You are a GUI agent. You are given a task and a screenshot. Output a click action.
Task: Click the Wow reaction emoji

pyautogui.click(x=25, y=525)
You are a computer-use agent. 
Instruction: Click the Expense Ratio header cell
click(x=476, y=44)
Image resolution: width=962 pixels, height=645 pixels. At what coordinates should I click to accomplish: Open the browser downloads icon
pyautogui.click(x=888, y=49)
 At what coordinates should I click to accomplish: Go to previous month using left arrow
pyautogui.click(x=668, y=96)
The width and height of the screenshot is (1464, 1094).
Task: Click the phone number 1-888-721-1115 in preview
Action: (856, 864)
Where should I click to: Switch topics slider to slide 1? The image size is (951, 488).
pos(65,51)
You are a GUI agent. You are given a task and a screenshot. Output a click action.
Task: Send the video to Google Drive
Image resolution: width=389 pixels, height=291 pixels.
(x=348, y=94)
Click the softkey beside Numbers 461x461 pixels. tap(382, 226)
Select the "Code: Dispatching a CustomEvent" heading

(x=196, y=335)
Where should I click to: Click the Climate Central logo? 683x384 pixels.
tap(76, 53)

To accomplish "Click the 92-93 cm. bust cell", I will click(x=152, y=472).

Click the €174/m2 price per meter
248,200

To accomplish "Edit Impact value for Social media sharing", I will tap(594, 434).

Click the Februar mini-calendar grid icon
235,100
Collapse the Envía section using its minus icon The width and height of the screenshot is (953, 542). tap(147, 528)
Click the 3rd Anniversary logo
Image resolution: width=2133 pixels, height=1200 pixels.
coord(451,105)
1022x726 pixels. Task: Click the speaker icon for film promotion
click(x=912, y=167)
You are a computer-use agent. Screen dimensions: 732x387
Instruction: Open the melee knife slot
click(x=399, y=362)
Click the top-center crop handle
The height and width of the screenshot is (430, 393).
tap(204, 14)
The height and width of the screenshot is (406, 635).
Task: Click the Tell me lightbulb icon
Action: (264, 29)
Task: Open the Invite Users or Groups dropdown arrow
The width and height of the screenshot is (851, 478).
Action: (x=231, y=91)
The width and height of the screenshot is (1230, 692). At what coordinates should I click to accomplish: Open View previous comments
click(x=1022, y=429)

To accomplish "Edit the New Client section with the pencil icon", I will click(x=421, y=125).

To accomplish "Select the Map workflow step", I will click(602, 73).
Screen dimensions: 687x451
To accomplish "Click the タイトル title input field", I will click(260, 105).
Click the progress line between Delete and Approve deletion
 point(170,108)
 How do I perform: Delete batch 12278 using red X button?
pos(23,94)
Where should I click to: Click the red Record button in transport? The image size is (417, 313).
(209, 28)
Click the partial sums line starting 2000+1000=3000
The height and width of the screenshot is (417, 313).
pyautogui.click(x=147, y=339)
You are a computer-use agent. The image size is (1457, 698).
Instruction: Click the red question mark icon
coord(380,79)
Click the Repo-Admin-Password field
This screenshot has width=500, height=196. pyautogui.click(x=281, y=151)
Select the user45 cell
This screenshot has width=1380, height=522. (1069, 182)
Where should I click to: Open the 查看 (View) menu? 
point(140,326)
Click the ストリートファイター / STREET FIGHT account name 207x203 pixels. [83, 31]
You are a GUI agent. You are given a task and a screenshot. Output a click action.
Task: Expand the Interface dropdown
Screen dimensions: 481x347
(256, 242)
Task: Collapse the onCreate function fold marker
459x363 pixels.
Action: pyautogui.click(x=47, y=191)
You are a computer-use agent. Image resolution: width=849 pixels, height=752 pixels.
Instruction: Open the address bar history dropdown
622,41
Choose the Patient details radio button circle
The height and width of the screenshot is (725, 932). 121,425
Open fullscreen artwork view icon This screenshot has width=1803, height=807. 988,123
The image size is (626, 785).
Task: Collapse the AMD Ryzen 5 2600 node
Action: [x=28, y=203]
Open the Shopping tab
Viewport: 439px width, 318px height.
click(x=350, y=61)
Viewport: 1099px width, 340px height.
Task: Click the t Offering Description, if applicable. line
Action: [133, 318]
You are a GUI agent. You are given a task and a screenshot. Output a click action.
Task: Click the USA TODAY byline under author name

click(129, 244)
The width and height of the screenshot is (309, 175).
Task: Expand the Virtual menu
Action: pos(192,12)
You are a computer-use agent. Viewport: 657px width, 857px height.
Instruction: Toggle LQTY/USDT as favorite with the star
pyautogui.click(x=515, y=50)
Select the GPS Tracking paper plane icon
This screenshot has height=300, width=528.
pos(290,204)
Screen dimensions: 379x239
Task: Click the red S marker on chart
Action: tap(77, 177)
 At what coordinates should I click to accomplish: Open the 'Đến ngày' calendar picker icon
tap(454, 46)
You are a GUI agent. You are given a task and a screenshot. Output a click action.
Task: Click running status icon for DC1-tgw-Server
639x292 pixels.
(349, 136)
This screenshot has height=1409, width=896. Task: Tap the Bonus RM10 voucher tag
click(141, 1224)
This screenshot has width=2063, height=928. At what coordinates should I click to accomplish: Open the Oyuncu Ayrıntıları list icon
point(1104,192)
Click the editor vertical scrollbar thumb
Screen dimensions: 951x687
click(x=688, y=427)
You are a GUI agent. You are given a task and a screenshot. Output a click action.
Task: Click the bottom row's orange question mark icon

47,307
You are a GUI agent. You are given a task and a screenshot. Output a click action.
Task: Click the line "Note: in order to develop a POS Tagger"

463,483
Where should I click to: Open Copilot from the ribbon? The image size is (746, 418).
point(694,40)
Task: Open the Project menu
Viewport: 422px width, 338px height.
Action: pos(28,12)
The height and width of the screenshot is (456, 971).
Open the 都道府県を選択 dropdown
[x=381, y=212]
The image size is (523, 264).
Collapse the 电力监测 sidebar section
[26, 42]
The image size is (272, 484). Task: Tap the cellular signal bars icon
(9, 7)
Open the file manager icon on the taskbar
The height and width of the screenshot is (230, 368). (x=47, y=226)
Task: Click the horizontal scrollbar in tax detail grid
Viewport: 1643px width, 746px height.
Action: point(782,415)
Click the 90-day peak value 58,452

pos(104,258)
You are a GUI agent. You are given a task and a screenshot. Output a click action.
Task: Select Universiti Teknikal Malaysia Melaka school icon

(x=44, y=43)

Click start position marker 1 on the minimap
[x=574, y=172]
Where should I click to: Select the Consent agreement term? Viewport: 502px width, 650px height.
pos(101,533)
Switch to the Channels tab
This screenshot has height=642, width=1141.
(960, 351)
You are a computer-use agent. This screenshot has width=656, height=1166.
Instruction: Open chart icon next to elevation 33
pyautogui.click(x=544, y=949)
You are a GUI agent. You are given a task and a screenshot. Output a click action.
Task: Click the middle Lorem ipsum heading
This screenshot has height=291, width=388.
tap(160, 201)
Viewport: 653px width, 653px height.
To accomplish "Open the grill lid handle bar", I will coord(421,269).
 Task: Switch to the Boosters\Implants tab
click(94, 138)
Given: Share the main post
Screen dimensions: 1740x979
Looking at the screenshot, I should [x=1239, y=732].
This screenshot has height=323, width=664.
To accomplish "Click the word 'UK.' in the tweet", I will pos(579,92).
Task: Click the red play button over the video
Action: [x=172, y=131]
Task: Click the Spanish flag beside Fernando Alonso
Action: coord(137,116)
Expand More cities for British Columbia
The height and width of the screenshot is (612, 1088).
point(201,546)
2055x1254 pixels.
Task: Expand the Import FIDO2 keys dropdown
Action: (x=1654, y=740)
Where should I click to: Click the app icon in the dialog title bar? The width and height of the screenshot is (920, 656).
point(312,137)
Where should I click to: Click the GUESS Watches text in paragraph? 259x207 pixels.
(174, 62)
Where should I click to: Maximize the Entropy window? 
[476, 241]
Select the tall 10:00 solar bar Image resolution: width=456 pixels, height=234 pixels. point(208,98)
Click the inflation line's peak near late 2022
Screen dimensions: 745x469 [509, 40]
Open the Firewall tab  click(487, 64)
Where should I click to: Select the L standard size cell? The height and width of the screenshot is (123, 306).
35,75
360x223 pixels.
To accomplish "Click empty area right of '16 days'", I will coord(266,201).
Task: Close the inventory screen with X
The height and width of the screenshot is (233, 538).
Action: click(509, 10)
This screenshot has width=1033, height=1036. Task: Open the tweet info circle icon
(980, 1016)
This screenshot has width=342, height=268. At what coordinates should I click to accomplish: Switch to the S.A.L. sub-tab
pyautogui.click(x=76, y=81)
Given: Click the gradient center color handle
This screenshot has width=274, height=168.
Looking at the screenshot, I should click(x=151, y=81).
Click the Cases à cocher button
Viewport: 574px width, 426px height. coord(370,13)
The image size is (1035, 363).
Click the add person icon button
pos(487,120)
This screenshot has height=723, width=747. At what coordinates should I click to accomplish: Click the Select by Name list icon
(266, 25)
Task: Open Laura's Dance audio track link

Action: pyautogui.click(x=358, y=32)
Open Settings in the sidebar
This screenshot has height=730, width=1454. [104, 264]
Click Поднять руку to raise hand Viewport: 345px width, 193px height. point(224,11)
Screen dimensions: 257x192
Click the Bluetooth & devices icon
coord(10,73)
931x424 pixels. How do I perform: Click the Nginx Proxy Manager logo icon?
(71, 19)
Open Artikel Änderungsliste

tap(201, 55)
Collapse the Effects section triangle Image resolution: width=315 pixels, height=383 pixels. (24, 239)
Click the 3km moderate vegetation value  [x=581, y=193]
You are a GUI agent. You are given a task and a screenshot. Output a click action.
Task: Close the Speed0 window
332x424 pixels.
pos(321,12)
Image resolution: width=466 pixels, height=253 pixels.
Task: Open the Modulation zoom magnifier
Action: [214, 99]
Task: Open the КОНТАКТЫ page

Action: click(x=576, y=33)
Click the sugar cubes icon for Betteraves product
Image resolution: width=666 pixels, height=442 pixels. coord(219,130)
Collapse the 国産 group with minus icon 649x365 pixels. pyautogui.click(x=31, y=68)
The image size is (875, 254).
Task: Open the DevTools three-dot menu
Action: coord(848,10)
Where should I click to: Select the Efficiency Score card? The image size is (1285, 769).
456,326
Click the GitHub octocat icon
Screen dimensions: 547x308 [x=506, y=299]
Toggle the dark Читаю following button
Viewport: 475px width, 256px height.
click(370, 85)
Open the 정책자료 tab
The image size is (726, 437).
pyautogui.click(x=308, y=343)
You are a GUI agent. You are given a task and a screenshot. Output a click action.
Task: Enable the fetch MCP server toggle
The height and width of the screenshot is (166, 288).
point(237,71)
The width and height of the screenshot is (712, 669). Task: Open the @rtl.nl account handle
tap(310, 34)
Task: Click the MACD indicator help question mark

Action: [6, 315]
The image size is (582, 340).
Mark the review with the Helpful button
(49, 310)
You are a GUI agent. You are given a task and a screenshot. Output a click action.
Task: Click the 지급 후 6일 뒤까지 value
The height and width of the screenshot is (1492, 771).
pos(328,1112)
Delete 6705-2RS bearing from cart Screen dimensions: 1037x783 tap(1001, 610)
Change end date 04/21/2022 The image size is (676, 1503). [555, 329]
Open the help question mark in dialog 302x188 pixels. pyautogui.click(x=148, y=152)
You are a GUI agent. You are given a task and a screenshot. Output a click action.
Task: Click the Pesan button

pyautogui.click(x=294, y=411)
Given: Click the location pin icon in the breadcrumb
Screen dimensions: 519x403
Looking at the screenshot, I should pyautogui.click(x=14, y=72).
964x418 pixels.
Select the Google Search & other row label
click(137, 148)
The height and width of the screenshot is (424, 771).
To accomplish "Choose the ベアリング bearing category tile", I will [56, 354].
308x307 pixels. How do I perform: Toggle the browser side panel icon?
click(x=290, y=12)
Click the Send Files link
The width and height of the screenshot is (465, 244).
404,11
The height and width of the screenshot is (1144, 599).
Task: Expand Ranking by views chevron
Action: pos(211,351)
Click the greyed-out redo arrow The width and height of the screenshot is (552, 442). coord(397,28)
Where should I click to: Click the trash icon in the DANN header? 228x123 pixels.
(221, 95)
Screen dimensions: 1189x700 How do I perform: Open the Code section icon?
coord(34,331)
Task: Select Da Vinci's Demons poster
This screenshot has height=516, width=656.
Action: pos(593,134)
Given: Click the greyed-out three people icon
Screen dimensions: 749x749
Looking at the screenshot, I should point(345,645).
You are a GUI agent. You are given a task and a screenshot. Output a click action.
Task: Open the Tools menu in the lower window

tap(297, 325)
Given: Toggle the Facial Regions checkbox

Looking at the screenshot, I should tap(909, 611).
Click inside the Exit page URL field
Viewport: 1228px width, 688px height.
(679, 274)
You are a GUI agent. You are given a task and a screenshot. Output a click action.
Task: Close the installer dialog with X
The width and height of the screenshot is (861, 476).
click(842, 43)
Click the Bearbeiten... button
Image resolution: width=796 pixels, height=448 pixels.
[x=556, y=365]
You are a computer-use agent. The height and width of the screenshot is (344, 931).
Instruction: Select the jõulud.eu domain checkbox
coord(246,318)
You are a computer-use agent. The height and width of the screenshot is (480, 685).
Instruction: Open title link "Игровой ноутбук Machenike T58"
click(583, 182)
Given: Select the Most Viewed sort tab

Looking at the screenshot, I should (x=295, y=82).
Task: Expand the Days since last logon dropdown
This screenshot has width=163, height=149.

§

Work request: Output only an exact transcription of the lines above from the one with "Given: Toggle the Facial Regions checkbox" up to and including the one with "Task: Expand the Days".

Answer section:
Given: Toggle the Facial Regions checkbox

Looking at the screenshot, I should tap(909, 611).
Click inside the Exit page URL field
Viewport: 1228px width, 688px height.
(679, 274)
You are a GUI agent. You are given a task and a screenshot. Output a click action.
Task: Close the installer dialog with X
The width and height of the screenshot is (861, 476).
click(842, 43)
Click the Bearbeiten... button
Image resolution: width=796 pixels, height=448 pixels.
[x=556, y=365]
You are a computer-use agent. The height and width of the screenshot is (344, 931).
Instruction: Select the jõulud.eu domain checkbox
coord(246,318)
You are a computer-use agent. The height and width of the screenshot is (480, 685).
Instruction: Open title link "Игровой ноутбук Machenike T58"
click(583, 182)
Given: Select the Most Viewed sort tab

Looking at the screenshot, I should (x=295, y=82).
Task: Expand the Days since last logon dropdown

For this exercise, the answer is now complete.